(Data supplied)
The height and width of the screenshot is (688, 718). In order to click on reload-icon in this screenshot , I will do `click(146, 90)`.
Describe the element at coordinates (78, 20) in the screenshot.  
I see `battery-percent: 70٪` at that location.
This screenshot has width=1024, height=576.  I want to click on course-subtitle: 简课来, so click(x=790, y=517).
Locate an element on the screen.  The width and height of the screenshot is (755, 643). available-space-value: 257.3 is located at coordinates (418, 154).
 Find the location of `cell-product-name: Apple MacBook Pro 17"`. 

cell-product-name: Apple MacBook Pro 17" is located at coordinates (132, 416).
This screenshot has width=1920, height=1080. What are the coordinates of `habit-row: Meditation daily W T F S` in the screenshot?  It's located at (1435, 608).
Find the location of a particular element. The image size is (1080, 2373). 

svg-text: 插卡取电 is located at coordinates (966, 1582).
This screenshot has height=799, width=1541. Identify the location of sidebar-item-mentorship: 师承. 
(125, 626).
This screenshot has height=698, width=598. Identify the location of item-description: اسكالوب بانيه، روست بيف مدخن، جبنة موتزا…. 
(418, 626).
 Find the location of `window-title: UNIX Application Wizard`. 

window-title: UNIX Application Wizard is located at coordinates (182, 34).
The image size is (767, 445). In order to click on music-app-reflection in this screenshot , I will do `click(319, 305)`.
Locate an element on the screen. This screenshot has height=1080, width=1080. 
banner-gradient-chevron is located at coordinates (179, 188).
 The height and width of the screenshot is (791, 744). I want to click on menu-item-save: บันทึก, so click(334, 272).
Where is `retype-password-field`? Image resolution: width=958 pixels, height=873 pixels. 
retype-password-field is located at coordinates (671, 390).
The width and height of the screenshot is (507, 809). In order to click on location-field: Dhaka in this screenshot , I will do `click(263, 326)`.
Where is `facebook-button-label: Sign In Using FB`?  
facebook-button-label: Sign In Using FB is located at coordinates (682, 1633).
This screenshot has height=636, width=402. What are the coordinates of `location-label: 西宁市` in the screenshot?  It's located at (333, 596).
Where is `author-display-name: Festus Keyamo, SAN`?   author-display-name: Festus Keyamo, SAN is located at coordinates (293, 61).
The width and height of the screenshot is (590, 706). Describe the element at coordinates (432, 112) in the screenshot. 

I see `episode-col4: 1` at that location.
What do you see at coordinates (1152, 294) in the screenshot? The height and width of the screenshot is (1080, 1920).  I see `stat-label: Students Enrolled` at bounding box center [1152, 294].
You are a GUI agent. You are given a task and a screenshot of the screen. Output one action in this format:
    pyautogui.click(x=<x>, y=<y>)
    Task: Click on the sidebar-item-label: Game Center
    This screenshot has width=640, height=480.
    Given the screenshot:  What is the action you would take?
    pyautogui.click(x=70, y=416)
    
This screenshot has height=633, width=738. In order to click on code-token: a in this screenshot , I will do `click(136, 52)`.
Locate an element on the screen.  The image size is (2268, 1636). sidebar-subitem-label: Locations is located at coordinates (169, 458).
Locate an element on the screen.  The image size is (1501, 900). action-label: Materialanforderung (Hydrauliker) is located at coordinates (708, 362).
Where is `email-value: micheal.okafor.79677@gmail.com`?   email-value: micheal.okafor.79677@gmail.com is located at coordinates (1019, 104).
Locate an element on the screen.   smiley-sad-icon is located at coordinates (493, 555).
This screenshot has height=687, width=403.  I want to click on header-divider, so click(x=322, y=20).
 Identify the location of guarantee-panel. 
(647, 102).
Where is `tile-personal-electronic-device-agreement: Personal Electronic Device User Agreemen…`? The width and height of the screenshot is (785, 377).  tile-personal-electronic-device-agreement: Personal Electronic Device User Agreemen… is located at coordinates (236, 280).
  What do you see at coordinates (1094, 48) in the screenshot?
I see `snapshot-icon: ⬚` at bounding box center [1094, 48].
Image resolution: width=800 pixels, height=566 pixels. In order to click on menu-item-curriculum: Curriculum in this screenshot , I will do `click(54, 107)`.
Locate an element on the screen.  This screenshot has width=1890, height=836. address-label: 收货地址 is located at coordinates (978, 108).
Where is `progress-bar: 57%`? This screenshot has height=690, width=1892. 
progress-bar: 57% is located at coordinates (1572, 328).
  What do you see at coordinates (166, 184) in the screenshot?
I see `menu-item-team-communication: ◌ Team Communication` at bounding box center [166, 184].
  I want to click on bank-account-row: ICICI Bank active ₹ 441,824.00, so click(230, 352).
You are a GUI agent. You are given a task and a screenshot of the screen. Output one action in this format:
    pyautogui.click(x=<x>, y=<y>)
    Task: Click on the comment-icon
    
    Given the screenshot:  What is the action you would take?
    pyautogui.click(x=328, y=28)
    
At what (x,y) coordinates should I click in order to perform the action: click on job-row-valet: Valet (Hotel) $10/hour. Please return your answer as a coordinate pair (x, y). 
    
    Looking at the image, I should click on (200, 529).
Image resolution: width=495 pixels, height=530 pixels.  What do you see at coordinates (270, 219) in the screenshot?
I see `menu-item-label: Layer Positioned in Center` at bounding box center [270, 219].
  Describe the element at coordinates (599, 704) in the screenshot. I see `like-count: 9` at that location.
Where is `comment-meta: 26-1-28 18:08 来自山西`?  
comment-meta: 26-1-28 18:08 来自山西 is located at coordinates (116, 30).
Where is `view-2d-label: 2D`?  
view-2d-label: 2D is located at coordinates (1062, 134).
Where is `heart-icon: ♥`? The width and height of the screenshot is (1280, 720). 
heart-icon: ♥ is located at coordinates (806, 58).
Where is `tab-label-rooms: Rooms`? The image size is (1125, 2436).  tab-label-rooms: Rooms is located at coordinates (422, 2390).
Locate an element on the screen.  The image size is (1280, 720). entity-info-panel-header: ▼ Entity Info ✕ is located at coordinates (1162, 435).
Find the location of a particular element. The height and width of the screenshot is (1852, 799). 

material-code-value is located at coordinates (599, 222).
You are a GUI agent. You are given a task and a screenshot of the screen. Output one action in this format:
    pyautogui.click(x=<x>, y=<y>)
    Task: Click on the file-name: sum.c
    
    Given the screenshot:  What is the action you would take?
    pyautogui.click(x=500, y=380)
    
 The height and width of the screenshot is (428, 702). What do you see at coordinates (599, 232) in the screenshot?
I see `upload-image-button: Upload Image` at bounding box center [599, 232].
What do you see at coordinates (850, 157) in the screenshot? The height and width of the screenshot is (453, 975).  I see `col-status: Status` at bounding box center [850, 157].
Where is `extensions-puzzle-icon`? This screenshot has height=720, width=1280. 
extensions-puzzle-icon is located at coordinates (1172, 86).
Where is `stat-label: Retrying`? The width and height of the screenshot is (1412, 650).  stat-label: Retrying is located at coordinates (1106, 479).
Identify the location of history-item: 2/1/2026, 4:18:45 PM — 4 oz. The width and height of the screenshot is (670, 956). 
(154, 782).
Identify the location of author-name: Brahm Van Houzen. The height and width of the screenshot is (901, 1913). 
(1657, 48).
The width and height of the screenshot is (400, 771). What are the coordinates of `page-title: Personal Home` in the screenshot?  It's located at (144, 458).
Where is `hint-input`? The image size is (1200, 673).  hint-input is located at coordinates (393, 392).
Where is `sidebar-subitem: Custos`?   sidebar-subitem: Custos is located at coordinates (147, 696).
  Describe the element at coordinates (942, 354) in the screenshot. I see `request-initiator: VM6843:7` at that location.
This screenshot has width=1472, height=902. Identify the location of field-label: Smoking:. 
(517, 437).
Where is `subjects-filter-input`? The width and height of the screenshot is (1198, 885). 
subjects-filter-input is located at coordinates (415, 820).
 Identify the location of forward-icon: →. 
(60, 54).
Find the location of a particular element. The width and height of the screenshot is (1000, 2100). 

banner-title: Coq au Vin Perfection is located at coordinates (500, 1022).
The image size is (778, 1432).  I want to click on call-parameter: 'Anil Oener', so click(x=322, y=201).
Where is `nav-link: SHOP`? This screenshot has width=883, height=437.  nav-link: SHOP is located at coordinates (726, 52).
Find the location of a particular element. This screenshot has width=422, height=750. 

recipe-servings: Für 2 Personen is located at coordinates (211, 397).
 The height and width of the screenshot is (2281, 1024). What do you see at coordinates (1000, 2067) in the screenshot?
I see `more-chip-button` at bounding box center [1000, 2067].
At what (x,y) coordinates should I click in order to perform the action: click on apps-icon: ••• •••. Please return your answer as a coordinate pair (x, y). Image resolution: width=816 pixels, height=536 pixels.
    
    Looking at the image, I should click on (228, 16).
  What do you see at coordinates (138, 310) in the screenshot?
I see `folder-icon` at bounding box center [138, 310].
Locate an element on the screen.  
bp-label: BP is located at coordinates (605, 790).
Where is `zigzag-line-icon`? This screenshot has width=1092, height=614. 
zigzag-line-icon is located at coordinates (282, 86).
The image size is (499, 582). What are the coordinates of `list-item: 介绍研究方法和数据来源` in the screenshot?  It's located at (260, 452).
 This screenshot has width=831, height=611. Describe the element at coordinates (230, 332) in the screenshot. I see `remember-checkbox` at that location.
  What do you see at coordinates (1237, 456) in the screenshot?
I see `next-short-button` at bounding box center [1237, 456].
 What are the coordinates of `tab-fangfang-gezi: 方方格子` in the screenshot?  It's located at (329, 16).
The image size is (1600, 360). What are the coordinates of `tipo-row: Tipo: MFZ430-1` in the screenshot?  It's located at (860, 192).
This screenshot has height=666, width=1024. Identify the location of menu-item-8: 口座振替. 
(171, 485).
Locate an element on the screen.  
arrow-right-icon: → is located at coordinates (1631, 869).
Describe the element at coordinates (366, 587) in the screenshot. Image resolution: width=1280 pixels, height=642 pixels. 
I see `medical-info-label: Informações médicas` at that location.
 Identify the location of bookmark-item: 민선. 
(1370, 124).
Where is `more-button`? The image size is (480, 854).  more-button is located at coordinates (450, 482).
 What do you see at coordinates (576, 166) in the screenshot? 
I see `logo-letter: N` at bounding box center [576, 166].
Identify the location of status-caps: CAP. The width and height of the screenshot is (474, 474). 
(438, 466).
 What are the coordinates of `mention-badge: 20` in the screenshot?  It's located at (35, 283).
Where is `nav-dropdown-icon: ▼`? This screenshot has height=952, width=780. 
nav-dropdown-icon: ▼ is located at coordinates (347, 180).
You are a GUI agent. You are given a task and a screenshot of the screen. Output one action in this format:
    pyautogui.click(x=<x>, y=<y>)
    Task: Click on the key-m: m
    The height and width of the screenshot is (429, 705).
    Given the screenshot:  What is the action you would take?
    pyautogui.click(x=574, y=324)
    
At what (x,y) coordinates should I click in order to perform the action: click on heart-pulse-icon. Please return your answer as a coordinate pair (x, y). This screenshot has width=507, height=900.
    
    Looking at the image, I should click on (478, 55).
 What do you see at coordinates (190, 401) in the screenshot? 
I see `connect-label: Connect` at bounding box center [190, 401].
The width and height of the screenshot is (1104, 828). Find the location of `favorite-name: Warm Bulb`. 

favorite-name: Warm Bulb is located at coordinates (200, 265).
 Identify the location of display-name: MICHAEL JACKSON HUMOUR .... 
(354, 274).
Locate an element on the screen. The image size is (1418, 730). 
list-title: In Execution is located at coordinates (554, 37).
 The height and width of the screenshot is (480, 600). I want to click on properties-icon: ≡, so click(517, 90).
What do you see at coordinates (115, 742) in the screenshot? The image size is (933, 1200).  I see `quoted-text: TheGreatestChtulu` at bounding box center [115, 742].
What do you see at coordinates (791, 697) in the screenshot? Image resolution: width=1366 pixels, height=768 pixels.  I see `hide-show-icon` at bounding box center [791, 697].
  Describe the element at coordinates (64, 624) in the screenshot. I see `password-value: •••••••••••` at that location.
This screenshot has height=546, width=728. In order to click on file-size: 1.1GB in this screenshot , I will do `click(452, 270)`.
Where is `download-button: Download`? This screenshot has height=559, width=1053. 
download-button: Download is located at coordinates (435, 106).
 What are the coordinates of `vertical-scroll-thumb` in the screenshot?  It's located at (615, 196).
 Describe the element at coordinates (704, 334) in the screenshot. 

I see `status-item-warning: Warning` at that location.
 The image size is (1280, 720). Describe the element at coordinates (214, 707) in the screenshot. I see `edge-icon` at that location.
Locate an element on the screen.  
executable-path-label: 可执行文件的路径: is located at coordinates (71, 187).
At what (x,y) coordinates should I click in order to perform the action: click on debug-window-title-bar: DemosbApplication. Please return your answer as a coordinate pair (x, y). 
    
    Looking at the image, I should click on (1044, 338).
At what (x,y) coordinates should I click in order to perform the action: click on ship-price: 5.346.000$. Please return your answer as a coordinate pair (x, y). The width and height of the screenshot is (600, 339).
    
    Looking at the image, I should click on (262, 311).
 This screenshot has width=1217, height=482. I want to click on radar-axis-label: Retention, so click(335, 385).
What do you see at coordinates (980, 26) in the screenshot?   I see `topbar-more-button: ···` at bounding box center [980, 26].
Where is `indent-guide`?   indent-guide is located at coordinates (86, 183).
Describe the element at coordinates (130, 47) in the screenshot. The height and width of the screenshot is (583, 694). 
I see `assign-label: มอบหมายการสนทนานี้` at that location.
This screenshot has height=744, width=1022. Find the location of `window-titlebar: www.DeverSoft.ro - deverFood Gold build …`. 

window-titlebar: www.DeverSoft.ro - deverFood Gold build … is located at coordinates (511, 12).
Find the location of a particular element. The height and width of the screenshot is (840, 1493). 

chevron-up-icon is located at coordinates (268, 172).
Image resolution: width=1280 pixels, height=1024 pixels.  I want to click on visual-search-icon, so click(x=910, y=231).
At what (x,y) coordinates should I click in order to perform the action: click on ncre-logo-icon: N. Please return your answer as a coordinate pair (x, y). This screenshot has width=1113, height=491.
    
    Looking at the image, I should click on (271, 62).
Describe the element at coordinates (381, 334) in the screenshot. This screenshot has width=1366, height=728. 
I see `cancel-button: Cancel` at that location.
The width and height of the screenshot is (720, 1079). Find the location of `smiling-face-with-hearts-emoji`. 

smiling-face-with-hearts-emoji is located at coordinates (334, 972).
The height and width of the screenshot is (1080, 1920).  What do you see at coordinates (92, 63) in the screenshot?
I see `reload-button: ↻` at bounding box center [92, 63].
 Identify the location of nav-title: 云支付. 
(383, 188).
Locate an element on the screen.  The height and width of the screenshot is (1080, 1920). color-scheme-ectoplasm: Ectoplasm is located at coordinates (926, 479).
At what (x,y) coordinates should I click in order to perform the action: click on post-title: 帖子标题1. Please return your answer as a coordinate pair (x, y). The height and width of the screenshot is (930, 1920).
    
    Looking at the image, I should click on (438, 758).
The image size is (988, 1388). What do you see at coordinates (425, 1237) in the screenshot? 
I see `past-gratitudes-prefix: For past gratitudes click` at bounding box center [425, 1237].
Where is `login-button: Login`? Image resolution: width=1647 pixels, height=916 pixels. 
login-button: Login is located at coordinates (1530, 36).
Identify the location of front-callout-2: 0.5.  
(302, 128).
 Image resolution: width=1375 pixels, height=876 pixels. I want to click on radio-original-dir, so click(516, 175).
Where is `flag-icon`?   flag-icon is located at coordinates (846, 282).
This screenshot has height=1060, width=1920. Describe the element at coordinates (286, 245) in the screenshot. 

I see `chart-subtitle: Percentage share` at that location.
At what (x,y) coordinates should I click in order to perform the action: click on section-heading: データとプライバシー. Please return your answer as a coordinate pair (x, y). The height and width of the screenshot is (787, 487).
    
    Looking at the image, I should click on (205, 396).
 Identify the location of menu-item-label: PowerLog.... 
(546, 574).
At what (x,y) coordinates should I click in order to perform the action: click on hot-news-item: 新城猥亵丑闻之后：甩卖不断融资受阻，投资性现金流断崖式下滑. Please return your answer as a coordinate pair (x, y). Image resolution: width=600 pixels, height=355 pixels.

(What is expected) Rewrite the material starting at its first line and ending at the line that contains "coordinates (418, 154).", replacing "Describe" with "Identify" and leaving everything else unchanged.

(Output of the task)
The height and width of the screenshot is (688, 718). In order to click on reload-icon in this screenshot , I will do `click(146, 90)`.
Identify the element at coordinates (78, 20) in the screenshot.  
I see `battery-percent: 70٪` at that location.
This screenshot has width=1024, height=576.  I want to click on course-subtitle: 简课来, so click(x=790, y=517).
Locate an element on the screen.  The width and height of the screenshot is (755, 643). available-space-value: 257.3 is located at coordinates (418, 154).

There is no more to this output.